EXTRACTED ENTRIES:
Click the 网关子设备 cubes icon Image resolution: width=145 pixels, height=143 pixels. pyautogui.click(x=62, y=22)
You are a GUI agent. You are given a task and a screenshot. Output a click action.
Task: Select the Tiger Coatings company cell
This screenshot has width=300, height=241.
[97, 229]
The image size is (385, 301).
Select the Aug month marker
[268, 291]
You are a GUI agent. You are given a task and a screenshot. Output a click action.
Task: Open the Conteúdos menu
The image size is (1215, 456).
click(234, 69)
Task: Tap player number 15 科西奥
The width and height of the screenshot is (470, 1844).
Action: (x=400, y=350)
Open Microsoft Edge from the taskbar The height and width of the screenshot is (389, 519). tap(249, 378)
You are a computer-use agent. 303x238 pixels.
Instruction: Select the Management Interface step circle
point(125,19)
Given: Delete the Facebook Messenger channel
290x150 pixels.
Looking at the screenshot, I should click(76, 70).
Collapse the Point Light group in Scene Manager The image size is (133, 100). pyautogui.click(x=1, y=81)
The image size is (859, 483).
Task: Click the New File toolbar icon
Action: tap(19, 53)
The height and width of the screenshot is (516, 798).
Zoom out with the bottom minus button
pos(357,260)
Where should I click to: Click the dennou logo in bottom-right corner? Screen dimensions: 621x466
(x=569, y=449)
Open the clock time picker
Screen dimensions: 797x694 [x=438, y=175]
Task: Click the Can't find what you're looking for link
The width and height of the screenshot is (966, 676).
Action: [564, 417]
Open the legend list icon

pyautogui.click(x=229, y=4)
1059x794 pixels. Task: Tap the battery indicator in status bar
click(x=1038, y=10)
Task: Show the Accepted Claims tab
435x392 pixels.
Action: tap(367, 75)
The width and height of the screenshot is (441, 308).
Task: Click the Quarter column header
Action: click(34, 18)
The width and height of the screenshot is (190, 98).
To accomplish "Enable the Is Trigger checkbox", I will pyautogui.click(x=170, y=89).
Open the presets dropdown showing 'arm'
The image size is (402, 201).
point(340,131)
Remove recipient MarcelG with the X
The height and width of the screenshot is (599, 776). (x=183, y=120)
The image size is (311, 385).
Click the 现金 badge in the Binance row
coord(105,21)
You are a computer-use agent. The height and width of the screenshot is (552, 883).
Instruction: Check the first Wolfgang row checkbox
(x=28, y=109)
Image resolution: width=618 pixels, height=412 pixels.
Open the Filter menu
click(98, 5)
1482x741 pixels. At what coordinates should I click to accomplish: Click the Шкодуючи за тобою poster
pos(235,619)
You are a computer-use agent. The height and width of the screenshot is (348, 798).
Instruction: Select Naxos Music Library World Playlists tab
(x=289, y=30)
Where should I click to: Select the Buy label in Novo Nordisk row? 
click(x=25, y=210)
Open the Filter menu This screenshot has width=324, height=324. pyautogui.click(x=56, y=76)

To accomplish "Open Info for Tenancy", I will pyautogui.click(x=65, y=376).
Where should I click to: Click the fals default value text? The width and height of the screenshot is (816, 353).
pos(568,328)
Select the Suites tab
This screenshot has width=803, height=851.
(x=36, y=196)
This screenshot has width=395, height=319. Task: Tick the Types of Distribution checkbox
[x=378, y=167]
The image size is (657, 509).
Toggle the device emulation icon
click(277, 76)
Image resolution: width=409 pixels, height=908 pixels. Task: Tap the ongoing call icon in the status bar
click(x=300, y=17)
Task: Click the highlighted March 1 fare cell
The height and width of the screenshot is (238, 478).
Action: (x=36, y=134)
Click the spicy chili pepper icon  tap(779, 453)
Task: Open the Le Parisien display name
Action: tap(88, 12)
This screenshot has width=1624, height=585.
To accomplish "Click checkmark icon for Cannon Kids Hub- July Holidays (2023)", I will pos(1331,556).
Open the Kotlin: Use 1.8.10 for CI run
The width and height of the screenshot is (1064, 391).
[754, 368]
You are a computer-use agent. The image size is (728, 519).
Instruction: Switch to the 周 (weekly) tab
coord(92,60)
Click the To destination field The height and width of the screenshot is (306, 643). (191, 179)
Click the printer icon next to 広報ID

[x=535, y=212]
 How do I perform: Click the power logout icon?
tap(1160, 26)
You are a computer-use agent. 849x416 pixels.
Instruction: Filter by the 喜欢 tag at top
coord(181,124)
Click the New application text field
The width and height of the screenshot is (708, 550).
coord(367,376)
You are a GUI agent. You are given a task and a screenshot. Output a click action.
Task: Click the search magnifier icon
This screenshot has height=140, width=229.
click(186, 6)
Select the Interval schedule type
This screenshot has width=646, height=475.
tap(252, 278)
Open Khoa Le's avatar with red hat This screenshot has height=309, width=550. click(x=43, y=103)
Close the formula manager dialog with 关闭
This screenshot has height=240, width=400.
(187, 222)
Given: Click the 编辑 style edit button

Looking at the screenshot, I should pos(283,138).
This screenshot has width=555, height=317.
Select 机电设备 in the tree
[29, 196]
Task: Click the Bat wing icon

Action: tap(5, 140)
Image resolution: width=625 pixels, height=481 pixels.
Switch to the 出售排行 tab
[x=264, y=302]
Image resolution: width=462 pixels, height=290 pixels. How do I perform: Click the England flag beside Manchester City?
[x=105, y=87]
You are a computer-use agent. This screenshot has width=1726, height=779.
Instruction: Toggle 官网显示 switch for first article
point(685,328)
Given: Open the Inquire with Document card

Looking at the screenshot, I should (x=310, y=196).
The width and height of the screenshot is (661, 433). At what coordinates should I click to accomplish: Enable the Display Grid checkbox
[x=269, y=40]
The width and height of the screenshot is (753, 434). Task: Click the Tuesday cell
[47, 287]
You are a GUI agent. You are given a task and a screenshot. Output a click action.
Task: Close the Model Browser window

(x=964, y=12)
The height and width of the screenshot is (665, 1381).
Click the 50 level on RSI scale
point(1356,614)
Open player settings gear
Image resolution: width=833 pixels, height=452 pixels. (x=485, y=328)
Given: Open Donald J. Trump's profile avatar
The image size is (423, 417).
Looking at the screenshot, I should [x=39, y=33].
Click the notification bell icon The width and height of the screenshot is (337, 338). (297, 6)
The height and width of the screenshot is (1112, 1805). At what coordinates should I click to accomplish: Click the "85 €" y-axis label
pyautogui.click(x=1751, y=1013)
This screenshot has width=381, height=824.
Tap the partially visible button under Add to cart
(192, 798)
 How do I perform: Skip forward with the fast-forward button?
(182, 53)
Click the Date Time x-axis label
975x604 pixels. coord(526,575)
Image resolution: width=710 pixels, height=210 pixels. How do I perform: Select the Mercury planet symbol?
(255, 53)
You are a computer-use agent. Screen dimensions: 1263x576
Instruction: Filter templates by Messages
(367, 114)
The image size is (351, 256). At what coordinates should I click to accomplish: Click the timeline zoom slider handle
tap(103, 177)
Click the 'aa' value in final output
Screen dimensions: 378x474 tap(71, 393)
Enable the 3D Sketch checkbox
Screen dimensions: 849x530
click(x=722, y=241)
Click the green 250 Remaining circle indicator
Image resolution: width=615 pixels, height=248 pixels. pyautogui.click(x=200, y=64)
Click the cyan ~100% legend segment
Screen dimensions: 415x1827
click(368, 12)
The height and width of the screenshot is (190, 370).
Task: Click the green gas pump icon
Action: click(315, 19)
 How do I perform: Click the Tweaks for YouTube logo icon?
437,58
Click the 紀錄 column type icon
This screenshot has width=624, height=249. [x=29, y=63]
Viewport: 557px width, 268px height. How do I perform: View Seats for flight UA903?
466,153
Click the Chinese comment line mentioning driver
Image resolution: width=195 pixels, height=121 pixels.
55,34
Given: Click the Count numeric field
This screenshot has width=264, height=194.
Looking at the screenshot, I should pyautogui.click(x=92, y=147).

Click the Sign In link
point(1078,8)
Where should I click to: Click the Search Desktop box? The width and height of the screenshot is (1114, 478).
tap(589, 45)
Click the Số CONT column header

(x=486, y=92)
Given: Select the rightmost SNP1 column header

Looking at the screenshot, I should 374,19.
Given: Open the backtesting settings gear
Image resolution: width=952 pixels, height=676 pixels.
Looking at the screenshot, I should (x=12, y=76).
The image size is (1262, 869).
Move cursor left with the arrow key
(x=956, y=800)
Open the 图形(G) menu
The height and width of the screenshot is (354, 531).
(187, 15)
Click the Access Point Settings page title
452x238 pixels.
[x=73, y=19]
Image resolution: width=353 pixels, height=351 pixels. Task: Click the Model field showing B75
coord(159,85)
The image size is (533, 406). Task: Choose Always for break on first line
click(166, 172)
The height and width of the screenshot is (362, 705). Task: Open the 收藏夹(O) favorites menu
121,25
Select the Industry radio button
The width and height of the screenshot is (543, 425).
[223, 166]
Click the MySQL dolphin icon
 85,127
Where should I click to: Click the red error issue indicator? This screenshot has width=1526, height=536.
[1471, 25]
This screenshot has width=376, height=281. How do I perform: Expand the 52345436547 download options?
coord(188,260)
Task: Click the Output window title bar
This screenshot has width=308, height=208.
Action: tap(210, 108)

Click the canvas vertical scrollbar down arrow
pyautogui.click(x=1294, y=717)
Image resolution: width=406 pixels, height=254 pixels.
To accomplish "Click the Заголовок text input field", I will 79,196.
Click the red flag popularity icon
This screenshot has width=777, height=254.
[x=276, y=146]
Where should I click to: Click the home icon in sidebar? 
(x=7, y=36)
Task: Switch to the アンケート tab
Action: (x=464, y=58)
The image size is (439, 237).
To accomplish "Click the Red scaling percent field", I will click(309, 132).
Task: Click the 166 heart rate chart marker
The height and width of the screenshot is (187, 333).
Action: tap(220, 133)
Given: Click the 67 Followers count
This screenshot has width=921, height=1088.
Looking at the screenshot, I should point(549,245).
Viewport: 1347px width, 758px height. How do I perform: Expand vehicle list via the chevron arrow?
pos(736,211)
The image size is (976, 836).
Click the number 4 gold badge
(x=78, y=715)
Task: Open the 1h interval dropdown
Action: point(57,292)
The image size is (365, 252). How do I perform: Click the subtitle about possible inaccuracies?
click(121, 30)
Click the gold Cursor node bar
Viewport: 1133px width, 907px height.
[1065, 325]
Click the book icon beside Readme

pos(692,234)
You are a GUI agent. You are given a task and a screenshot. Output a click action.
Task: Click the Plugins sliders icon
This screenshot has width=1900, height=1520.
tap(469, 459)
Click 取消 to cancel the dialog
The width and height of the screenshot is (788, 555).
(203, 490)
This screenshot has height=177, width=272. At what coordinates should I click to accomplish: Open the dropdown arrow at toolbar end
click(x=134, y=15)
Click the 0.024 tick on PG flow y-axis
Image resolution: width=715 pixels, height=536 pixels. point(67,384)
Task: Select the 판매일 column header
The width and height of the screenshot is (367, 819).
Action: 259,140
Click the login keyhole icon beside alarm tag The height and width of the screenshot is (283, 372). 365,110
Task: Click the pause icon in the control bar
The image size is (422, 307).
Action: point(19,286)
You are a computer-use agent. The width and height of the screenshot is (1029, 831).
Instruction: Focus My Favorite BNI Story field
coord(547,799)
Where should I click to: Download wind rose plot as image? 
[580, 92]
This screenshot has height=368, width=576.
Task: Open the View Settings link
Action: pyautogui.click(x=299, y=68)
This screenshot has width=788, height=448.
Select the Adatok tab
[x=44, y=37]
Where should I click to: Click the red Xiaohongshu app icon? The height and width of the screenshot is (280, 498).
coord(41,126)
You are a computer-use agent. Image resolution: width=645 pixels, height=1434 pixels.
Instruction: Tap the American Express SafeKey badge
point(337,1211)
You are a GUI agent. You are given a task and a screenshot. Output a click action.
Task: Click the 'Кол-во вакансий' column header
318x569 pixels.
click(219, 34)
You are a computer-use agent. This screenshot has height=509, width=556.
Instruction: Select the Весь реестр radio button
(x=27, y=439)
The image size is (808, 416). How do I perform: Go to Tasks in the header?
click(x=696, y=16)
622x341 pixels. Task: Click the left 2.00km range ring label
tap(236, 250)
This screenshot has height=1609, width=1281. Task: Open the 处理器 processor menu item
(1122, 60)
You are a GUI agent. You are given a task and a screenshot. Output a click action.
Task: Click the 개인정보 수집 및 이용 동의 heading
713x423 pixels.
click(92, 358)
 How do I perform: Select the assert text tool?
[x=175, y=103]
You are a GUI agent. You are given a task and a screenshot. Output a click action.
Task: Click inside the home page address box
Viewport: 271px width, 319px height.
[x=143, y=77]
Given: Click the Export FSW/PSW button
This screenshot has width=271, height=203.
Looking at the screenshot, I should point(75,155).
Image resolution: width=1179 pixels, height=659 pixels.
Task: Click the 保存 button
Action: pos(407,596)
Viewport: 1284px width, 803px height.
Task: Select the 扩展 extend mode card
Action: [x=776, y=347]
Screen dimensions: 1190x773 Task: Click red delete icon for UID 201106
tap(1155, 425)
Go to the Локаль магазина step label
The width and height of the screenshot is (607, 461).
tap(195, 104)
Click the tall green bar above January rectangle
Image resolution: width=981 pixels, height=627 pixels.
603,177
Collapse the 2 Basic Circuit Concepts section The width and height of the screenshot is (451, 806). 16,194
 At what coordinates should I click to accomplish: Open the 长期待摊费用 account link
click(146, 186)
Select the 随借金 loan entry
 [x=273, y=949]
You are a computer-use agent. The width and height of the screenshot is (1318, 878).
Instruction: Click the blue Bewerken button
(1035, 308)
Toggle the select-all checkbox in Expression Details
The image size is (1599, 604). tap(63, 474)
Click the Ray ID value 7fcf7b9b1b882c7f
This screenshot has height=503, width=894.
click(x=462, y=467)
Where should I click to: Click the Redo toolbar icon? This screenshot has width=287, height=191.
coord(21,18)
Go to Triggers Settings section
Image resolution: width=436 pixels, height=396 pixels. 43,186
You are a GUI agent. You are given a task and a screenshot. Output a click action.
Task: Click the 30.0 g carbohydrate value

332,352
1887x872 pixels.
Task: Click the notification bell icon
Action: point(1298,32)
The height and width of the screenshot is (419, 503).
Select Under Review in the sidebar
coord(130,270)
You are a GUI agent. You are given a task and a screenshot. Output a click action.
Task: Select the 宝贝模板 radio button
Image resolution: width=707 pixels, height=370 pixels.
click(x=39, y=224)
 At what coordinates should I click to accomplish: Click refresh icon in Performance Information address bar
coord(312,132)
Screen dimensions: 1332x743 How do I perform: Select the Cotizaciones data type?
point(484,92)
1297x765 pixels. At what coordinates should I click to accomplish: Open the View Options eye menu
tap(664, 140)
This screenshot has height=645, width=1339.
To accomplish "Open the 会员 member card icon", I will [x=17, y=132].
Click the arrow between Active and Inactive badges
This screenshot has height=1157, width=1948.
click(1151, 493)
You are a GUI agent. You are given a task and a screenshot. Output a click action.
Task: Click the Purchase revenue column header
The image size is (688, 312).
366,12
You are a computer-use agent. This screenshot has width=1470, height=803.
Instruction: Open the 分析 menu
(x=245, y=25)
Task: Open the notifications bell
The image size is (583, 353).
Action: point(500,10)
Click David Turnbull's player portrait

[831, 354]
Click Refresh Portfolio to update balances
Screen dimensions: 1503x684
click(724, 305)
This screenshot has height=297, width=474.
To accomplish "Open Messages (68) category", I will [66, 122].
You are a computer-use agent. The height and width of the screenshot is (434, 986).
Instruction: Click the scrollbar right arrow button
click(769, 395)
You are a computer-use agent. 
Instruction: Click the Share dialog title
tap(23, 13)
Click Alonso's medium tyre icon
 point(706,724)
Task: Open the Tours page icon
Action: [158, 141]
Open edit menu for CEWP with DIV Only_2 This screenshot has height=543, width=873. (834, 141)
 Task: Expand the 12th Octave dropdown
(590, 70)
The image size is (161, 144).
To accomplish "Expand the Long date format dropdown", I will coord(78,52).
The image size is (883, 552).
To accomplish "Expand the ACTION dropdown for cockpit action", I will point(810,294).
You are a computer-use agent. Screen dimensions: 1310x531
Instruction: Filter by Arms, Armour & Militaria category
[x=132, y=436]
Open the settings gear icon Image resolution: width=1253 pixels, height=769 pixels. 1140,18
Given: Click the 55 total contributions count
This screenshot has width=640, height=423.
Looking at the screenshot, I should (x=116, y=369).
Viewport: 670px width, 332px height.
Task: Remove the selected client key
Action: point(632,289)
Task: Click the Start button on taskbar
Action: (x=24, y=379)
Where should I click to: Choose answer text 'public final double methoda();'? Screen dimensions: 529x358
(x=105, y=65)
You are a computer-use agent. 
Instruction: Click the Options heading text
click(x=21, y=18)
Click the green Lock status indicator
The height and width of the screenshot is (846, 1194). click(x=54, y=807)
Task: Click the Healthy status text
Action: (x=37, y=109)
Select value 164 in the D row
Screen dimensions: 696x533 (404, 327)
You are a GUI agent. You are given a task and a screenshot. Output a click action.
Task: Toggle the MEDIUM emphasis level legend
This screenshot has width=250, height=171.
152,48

YOUR TASK: Retype only the stretch of lines above starting at the one with "Click the 'aa' value in final output" and stopping at the one with "Given: Click the Count numeric field", exactly as written, with both kept.

WRITTEN REPLY:
Click the 'aa' value in final output
Screen dimensions: 378x474 tap(71, 393)
Enable the 3D Sketch checkbox
Screen dimensions: 849x530
click(x=722, y=241)
Click the green 250 Remaining circle indicator
Image resolution: width=615 pixels, height=248 pixels. pyautogui.click(x=200, y=64)
Click the cyan ~100% legend segment
Screen dimensions: 415x1827
click(368, 12)
The height and width of the screenshot is (190, 370).
Task: Click the green gas pump icon
Action: click(315, 19)
 How do I perform: Click the Tweaks for YouTube logo icon?
437,58
Click the 紀錄 column type icon
This screenshot has width=624, height=249. [x=29, y=63]
Viewport: 557px width, 268px height. How do I perform: View Seats for flight UA903?
466,153
Click the Chinese comment line mentioning driver
Image resolution: width=195 pixels, height=121 pixels.
55,34
Given: Click the Count numeric field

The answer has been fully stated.